SHORT PROBLEM: Copy the data below word for word, from the line containing "Viewport: 672px width, 510px" through the line containing "coord(204,174)".

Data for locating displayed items
┌──

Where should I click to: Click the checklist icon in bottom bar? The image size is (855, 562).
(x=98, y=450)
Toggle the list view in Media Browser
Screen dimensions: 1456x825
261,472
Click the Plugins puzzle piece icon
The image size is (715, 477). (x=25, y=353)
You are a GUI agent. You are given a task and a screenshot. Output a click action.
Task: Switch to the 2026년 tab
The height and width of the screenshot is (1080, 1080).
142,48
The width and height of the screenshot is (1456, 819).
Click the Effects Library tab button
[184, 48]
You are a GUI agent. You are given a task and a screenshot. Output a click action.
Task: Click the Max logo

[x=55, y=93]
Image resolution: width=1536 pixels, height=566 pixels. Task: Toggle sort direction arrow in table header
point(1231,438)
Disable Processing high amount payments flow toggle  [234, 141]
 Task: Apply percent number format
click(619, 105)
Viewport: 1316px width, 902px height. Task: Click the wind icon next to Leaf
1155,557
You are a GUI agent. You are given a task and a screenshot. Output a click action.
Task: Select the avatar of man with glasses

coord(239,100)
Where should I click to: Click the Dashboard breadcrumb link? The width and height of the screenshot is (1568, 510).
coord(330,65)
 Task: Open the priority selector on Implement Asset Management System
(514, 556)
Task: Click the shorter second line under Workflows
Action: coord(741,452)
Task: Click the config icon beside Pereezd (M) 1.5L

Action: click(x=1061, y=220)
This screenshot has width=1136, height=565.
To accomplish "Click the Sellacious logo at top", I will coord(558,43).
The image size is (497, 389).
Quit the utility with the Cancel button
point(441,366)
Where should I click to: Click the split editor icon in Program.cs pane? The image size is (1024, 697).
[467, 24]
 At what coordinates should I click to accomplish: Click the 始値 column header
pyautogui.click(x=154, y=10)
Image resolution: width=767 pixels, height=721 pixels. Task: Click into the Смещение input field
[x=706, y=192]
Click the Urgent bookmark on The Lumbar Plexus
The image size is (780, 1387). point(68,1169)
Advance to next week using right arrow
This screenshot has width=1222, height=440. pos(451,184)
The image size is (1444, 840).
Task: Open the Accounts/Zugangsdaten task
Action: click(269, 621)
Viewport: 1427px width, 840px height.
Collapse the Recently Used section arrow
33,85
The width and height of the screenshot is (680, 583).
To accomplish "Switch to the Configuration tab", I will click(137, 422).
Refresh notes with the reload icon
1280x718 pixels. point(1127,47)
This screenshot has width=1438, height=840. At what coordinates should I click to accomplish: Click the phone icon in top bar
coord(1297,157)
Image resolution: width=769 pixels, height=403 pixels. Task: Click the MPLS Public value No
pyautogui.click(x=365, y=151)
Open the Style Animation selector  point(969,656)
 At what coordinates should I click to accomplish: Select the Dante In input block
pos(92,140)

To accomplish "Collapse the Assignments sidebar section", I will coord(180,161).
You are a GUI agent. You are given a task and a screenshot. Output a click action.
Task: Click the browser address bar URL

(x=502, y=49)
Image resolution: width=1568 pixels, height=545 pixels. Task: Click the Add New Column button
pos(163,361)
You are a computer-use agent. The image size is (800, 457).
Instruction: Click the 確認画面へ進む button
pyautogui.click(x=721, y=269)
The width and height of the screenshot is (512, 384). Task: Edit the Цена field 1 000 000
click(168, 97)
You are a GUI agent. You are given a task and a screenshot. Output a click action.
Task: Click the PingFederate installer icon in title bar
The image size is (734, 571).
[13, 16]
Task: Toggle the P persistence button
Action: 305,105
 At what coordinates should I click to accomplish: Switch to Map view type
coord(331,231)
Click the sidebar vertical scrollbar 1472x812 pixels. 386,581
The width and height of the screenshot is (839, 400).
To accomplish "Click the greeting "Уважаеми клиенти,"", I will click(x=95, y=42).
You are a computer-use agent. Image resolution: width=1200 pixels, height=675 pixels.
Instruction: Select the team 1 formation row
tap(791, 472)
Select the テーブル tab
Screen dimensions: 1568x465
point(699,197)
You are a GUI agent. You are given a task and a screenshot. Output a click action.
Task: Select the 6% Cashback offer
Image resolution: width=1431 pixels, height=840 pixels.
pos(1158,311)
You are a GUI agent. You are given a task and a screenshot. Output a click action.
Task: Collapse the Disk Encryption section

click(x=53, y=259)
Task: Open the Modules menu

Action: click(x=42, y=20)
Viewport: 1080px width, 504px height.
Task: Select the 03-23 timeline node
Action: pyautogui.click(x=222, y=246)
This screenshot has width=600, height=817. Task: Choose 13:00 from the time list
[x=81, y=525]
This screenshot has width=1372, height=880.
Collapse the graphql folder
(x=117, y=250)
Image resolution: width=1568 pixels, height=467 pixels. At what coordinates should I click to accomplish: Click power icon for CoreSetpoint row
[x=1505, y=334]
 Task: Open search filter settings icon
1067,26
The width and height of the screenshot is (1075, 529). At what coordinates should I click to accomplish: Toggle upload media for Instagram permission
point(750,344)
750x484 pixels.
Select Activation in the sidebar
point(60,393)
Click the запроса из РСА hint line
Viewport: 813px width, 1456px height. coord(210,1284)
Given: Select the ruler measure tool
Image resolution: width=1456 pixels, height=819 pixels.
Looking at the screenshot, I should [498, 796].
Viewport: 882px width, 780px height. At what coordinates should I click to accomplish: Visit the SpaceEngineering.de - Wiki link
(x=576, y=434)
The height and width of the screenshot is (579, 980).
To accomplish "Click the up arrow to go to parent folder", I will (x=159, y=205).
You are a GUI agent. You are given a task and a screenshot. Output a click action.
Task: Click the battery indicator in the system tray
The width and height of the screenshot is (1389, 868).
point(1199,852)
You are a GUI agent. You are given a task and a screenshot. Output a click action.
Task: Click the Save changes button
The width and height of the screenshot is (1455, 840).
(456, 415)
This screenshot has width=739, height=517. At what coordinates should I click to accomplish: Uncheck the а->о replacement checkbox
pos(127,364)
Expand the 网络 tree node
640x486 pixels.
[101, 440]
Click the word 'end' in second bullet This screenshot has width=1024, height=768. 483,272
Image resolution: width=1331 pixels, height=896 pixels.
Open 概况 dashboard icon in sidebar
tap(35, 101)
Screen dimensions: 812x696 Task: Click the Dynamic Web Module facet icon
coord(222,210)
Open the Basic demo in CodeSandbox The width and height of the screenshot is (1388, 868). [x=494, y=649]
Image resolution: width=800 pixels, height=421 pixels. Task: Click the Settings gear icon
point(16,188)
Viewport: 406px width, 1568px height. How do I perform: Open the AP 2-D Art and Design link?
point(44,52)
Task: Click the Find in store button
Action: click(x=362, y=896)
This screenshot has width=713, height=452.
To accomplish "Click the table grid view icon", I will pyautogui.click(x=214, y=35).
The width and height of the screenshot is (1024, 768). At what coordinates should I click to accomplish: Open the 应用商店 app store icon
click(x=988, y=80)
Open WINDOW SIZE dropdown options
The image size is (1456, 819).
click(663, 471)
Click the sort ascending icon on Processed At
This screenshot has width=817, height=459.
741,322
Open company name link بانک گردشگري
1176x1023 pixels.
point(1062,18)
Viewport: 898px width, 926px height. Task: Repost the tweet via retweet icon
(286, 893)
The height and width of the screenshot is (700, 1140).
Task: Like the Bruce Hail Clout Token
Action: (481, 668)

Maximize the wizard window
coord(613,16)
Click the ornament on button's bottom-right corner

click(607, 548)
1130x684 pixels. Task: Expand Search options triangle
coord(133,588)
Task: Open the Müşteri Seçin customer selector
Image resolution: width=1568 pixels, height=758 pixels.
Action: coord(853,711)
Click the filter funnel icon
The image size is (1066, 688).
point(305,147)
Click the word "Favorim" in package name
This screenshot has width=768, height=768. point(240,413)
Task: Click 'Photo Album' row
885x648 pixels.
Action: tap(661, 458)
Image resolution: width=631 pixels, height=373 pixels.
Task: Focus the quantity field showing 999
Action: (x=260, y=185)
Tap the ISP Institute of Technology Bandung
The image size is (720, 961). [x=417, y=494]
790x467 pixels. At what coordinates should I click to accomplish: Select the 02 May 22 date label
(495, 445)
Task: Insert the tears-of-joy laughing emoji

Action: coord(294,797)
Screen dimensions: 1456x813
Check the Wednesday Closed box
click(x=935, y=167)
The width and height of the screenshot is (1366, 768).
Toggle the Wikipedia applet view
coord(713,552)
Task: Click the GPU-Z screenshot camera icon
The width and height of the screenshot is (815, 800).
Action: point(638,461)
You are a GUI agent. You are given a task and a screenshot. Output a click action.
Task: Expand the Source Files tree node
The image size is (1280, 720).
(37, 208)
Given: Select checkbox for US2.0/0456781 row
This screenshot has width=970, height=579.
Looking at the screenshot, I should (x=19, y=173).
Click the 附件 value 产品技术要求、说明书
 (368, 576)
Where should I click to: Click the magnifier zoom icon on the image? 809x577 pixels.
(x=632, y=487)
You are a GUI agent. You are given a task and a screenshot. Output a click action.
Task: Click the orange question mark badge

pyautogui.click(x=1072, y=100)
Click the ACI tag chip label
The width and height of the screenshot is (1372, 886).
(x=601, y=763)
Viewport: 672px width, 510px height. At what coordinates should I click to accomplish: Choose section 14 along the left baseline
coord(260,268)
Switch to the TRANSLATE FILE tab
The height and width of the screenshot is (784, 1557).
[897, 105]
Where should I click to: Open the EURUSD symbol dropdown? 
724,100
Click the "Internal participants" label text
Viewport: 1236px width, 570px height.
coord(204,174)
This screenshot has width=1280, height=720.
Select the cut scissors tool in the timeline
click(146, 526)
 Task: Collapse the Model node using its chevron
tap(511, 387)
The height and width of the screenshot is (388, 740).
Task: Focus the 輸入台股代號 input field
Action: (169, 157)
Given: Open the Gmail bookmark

└──

OUTPUT:
Viewport: 672px width, 510px height. At what coordinates should I click to accomplish: Choose section 14 along the left baseline
coord(260,268)
Switch to the TRANSLATE FILE tab
The height and width of the screenshot is (784, 1557).
[897, 105]
Where should I click to: Open the EURUSD symbol dropdown? 
724,100
Click the "Internal participants" label text
Viewport: 1236px width, 570px height.
coord(204,174)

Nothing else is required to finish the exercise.